Er is geen officiële toewijzing van betekenis of symboliek aan de kleuren van de vlag. Charles Thomson, secretaris van het Continentale Congres, suggereerde echter bij het beschrijven van het voorgestelde Grote Zegel van de Verenigde Staten de volgende symboliek: "Wit betekent zuiverheid en onschuld, Rood, winterhardheid en moed, en Blauw…betekent waakzaamheid [sic], doorzettingsvermogen [sic] en rechtvaardigheid.” Zoals met veel andere nationale vlaggen, is de Stars and Stripes al lang een focus van patriottische sentiment. Sinds 1892 hebben miljoenen kinderen de Belofte van trouw aan de vlag aan het begin van elke schooldag, en de tekst van de Nationaal volkslied houden zich ook bezig met de vlag. Na de Amerikaanse Hooggerechtshof oordeelde in 1989 dat alle vlaggenontheiligingswetten ongrondwettelijk waren, en sommige veteranen- en patriottische groepen zetten wetgevers onder druk om wetten of een grondwetswijziging aan te nemen die vlagontheiliging verbiedt. Tegen dergelijke wetgeving is bezwaar gemaakt op grond van het feit dat het inbreuk zou maken op de grondwettelijk gegarandeerde Eerste amendement vrijheid van meningsuiting.
Tijdens de Amerikaanse Burgeroorlog begonnen de Geconfedereerde Staten van Amerika op 5 maart 1861 hun eerste vlag, de Stars and Bars, te gebruiken.

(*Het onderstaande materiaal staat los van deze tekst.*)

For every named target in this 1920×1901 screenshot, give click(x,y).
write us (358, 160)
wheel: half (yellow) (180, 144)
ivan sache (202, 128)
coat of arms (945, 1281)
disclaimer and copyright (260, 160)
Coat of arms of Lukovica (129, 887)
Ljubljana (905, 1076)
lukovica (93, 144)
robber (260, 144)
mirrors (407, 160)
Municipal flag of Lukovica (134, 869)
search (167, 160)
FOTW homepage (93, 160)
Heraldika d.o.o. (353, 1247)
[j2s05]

Kort daarna werd ook de eerste Confederate Battle Flag gehesen. Het ontwerp van de Stars and Bars varieerde in de loop van de volgende twee jaar. Op 1 mei 1863 nam de Confederatie haar eerste officiële nationale vlag aan, vaak de Stainless Banner genoemd. Een wijziging van dat ontwerp werd op 4 maart 1865 aangenomen, ongeveer een maand voor het einde van de oorlog. In de tweede helft van de 20e eeuw daagden veel groepen in het Zuiden de praktijk uit om de Confederate Battle Flag op openbare gebouwen te voeren, waaronder enkele staatshoofdsteden. Voorstanders van de traditie voerden aan dat de vlag herinnerde aan het zuidelijke erfgoed en oorlogsoffers, terwijl tegenstanders het zagen als een symbool van racisme en slavernij, ongepast voor officiële weergave.
Uitgever: Encyclopedie Britannica, Inc.